A degassing chamber removes trapped air and dissolved gases from liquid casting materials used in casting and molding. These gases are often introduced during mixing. Without this step, air bubbles compromise the structural strength and leave voids or pinholes on the surface of the cured material. Utilizing a vacuum chamber is the most reliable method for achieving bubble-free results, particularly when working with viscous liquids or projects requiring optical clarity.
Chamber Components and Vacuum Principle
A typical degassing system consists of several components designed to create and maintain a low-pressure environment. The main vessel is the chamber, often constructed from thick-walled stainless steel or acrylic, paired with a heavy lid and a rubber or silicone gasket for an airtight seal. Attached to the vessel are a pressure gauge to monitor the vacuum level and a valve assembly for connecting to an external vacuum pump, which extracts the air.
The underlying principle relies on the relationship between pressure and gas volume. As the vacuum pump removes air from the chamber, the external pressure pushing down on the liquid material drops significantly. This reduction causes trapped air bubbles within the liquid to expand rapidly, often swelling the material up to three to five times its original volume. The bubbles grow until they reach the surface, where they burst and the gas is pulled out of the chamber by the pump. The goal is to pull a deep vacuum, typically reaching around 29 inches of mercury (in Hg).
Step-by-Step Degassing Procedure
The degassing process begins after the casting material has been mixed and placed into an appropriately sized container. The container must have enough headspace to accommodate the material’s significant expansion, so using a container that is only one-third full is common practice. Once the material is inside the chamber, the lid is securely placed, ensuring the gasket forms a complete seal, and the valve connecting the chamber to the running vacuum pump is opened.
As the vacuum level increases, the material will begin to swell and foam dramatically in a process known as the “boil,” confirming that trapped air is expanding and escaping from the liquid. The operator must monitor the material closely as it rises, ensuring it does not overflow the container, which would contaminate the chamber and potentially damage the pump.
Once the material collapses, the vacuum should be maintained for 90 seconds to a few minutes to ensure complete gas extraction. The pump is then isolated by closing the vacuum valve and switching it off. Pressure must be released slowly by gradually opening the vent valve, allowing ambient air back into the chamber to equalize the pressure before the lid is removed and the material is poured into the mold.

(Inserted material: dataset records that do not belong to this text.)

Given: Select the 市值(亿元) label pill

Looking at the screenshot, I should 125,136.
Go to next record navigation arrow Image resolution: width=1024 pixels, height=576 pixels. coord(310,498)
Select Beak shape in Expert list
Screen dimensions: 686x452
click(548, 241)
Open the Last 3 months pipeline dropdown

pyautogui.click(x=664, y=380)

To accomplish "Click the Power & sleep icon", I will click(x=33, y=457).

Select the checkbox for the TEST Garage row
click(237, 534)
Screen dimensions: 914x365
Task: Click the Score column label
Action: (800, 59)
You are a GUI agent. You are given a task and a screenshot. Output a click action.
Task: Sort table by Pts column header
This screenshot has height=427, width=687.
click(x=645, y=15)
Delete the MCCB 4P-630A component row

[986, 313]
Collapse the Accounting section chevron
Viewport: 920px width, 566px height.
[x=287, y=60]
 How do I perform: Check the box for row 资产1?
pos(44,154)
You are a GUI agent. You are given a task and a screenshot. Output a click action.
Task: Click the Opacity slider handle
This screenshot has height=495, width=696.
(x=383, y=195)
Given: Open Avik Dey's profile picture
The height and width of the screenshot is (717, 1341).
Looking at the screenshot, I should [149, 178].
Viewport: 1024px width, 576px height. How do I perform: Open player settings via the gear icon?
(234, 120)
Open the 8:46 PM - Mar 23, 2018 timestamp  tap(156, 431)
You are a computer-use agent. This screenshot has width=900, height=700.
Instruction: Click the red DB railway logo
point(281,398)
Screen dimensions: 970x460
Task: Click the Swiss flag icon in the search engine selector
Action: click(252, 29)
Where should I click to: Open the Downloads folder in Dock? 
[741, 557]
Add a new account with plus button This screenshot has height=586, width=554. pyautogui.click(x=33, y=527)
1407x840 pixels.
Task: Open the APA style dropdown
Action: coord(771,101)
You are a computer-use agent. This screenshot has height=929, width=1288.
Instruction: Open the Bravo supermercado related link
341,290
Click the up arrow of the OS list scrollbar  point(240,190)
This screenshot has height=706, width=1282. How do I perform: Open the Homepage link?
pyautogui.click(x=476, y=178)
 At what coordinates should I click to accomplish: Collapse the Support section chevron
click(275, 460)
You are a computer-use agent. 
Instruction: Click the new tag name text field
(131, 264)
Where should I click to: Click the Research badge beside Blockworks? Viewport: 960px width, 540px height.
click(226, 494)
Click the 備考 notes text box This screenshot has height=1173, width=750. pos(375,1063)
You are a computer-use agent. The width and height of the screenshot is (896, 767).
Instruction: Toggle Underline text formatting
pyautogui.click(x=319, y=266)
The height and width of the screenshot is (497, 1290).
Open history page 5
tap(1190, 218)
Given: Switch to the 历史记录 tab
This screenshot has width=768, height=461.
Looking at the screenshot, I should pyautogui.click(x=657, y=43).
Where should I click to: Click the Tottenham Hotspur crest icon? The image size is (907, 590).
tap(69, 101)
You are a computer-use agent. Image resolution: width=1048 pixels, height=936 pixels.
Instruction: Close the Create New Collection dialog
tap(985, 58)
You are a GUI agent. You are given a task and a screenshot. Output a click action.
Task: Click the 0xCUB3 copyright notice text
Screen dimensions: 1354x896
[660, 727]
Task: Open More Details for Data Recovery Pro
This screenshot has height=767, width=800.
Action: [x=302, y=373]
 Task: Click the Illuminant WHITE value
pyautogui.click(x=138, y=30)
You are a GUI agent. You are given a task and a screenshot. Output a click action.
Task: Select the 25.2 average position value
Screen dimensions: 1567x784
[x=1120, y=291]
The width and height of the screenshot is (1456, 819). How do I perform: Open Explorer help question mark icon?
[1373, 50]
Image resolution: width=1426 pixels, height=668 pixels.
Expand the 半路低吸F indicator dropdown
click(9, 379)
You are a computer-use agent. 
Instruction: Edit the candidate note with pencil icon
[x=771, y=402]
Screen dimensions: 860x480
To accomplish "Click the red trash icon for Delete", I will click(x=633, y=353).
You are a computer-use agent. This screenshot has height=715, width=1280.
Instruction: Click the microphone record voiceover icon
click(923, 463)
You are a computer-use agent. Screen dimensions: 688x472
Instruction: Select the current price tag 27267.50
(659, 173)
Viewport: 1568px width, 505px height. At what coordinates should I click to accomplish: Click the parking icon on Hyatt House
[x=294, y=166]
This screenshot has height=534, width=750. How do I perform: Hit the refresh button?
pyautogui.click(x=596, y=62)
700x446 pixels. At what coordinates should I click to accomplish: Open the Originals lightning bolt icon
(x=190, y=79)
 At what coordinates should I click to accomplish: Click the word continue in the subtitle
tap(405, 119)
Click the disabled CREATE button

Processing Common Project Materials
The vacuum chamber is effective across a range of casting and molding materials. Two-part epoxy resins, especially those intended for clear casting, require degassing to eliminate micro-bubbles that would otherwise scatter light and obscure clarity. Silicone rubber used for flexible molds benefits from the process, as its high viscosity tends to trap air during mixing, leading to surface voids and imperfections on the final cast part.
Another specialized application is wood stabilization, which involves soaking porous wood in a stabilizing agent, such as a thin methacrylate resin. The vacuum is pulled on the wood and resin mixture, forcing the air out of the wood’s cellular structure and allowing the stabilizing agent to penetrate deeply into the material.
Vacuum level and hold time vary across materials. Highly viscous materials like thick silicone may require a longer hold time, while fast-setting polyurethane resins are often unsuitable for vacuum degassing due to their short working life. Furthermore, materials containing solvents should be avoided as they are prone to “flashing off” under vacuum, creating harmful vapors and inconsistent results.
Safety Protocols and Equipment Care
Operating a vacuum chamber requires adherence to safety protocols. Non-rated or improperly maintained chambers pose a risk of implosion under external atmospheric pressure, so only commercially manufactured, tested equipment should be used. Users must never leave the system unattended while under vacuum and should ensure the work area is well-ventilated, as the vacuum pump’s exhaust may contain volatile organic compounds or fumes from the degassed material.
Regular maintenance is necessary to ensure the longevity and performance of the system, particularly the vacuum pump. For oil-sealed rotary vane pumps, the oil should be checked frequently and changed if it appears cloudy, dark, or smells foul. Contaminants drawn out of the casting materials condense in the pump oil, reducing its ability to achieve a deep vacuum. Additionally, the chamber’s seals and gaskets should be inspected for cracks or wear before each use, as a compromised seal prevents the system from reaching the necessary vacuum level.